ストーリー型の文章は「読者の共感・感動を誘い、行動させる」という恐るべき威力を秘めているのです。
「読まれる文章」で脱初心者
私たちがライティングに苦手意識を持っているのは、他人の目を気にしているからです。書き方に好き嫌いはあるものの「これが正解!」という書き方はありません。
まったく同じ内容の文章が2つあったら、名のある書き手や大手メディアに数字を取られます。私たちには、オリジナリティのある文章を書くことが求められているのです。他人の目を気にせず「誰かに刺さればいいな」と気楽に書きましょう。
「読まれる文章」には、以下の2つがセットになっています。
- 客観的な情報
- 主観的な情報(意見・感想)
著者は「読まれない文章は、どちらかが欠けている」と主張していました。読者を満足させる文章は、上記の2つがセットになった情報量の多い文章です。
脳内から情報量を引き出すときは「9マス自問自答法」を活用しましょう。3×3のマスに質問を書き、順番に答えていきます。質問の内容は、文章を読んだ読者からのツッコミです。
素っ気ない文章では、読者を満足させることはできません。ツッコミに答える中で、素っ気ない文章に情報が足されていきます。
質問に詰まったら「スコップ質問」で内容を深掘りしましょう。スコップ質問にも詰まったら、以下の「7W3H」を参考にしてください。
文章で目的を達成するためには、読者へのプレゼント要素が欠かせません。
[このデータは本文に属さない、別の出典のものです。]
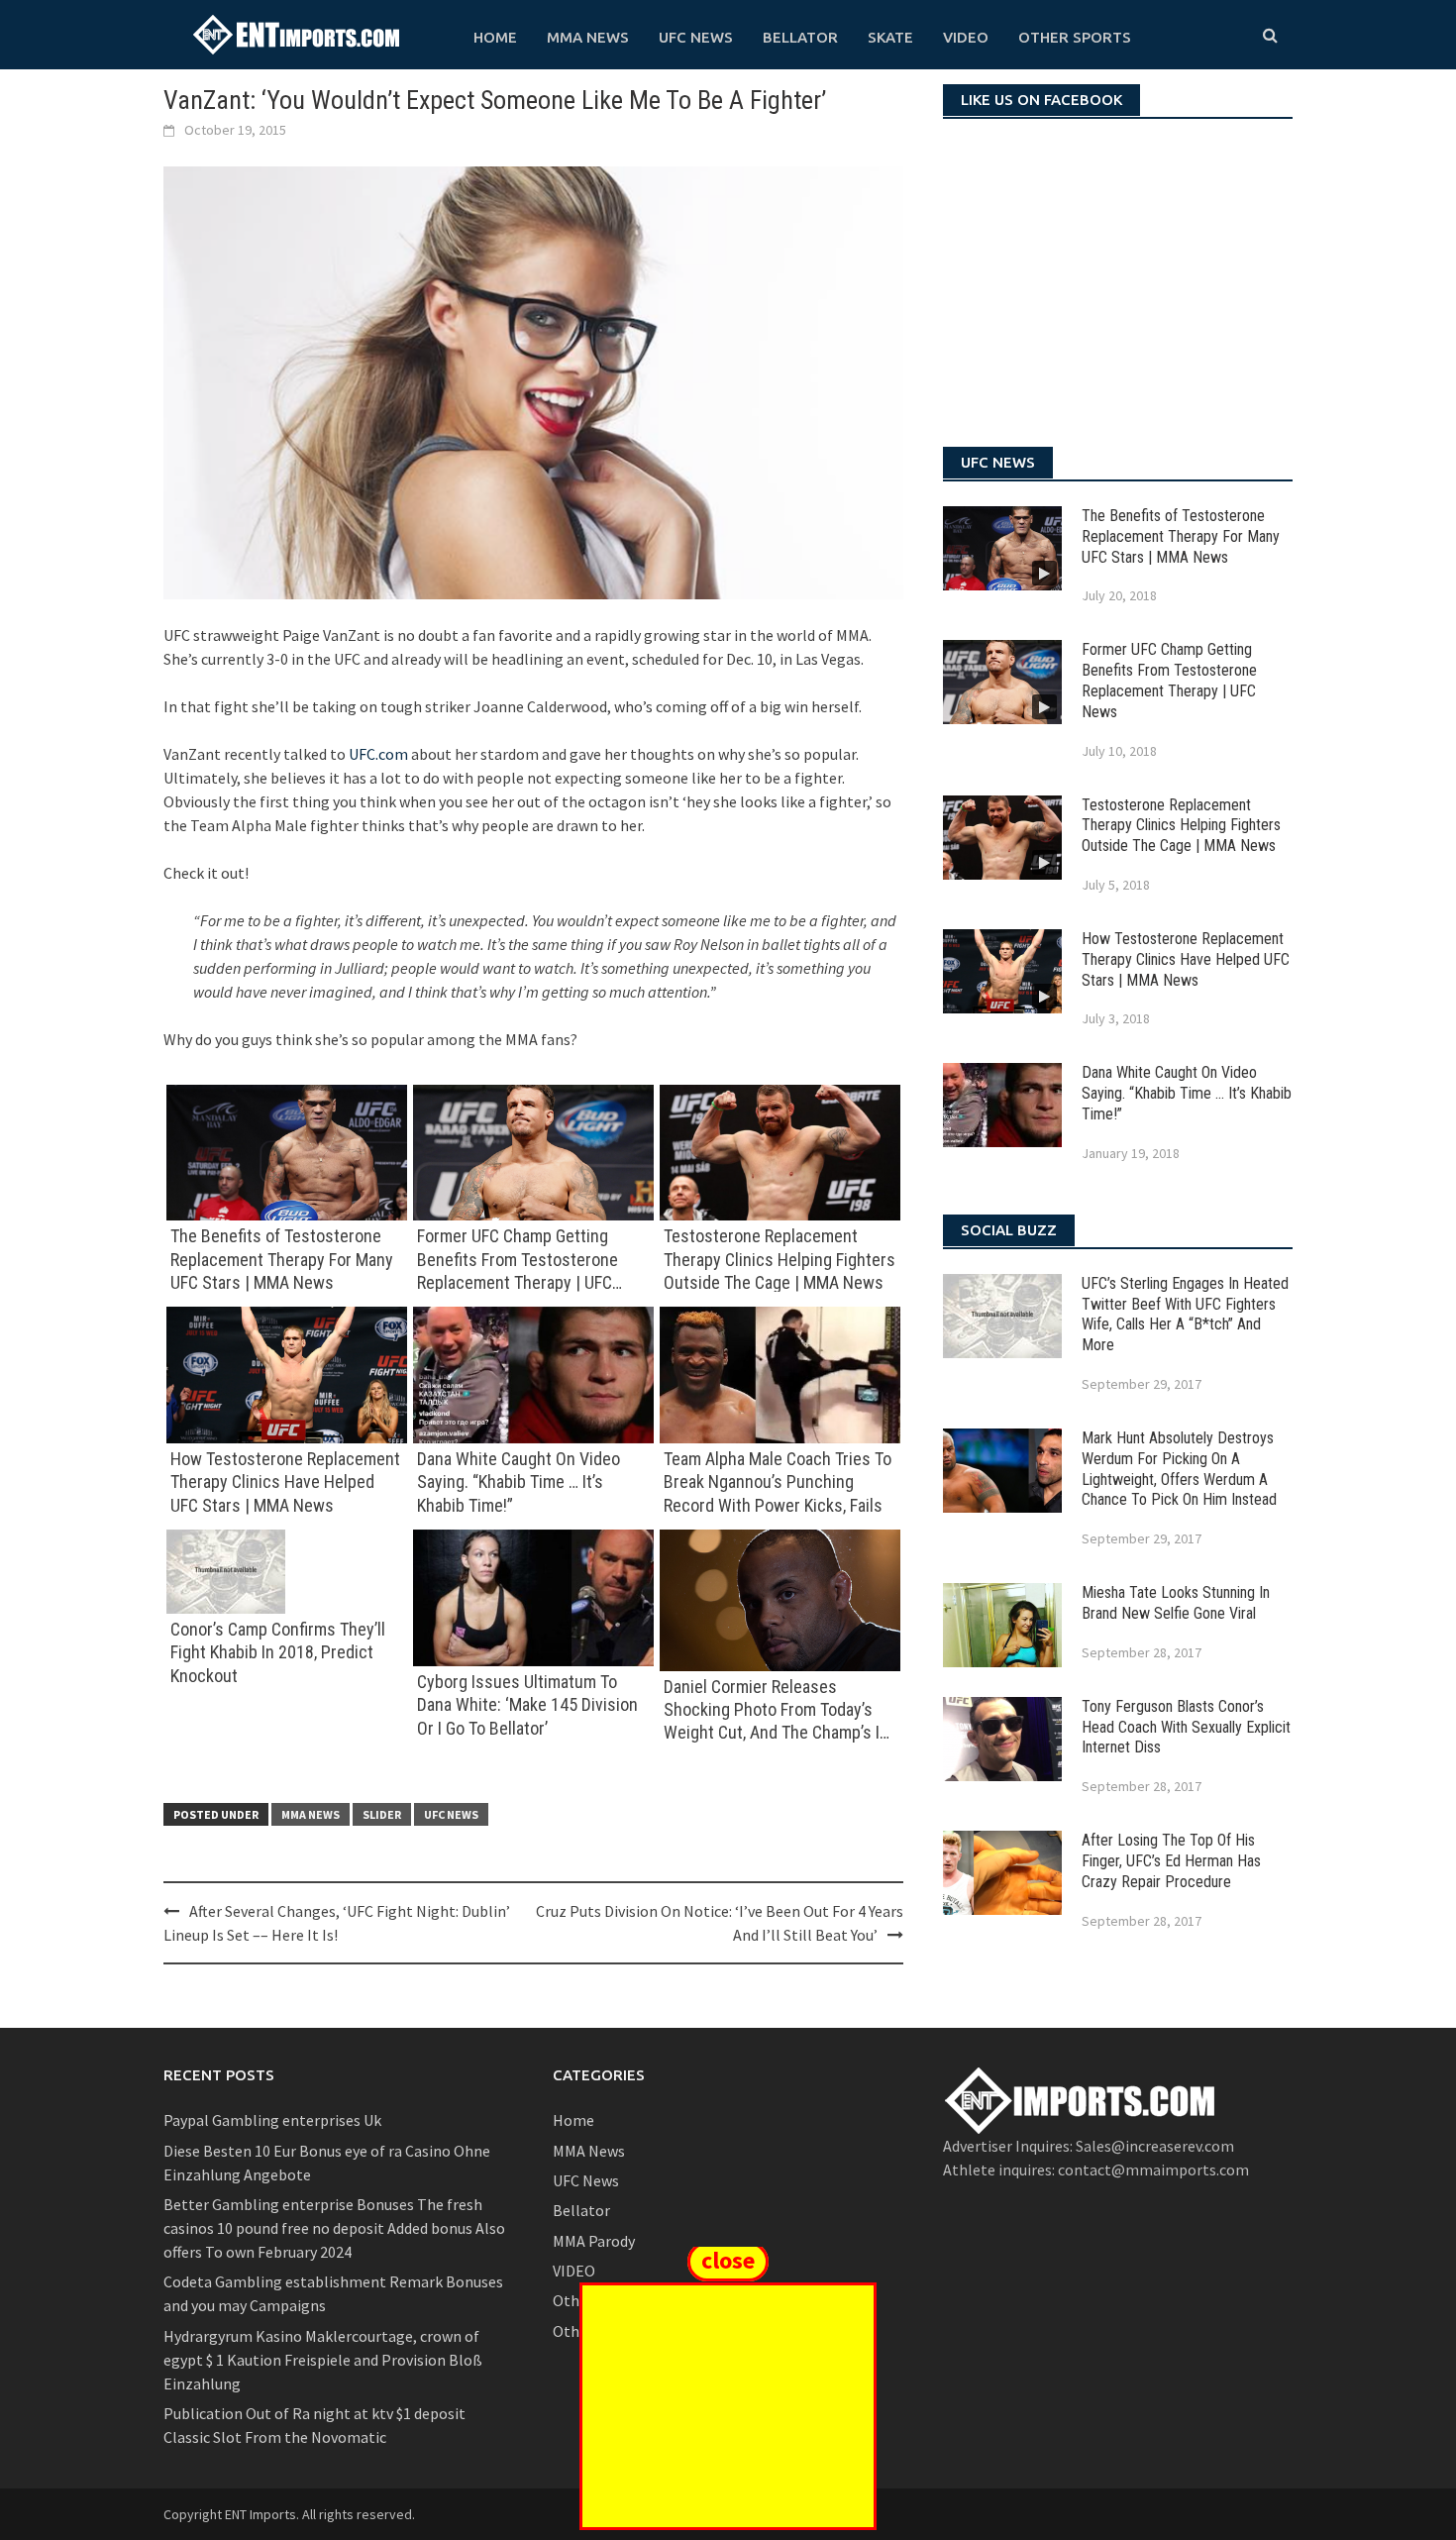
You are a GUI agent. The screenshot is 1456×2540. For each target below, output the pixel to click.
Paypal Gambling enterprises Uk (272, 2120)
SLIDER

営業メールにプレゼントがない場合、開いて即ゴミ箱行きにされてしまいます。
プレゼント要素とは、読者にメリットがある(興味を引ける)情報です。文章を読んでもらうためには、読者に「読まないと損かも?」と思わせる情報を入れましょう。
事前準備を万全にしてもすらすら書けない場合は、テンプレートが役に立ちます。9マス自問自答を活かせるテンプレートは、以下の3つです。
- 結論優先型
- 列挙型
- ストーリー型
テンプレートにはそれぞれ特徴があるため、臨機応変に使い分けましょう。まずは、基礎である結論優先型の習得をおすすめします。
山口拓朗 著『9マスで悩まず書ける文章術』には、初心者が脱初心者するために必要な情報がまとめられていました。この記事で紹介した内容は、本書の極一部です。
本書の後半では、文章力を上げるトレーニング方法が100ページほど紹介されています。文章力を上げて脱初心者したい方は、ぜひ山口拓朗 著『9マスで悩まず書ける文章術』を手に取ってみてはいかがでしょうか。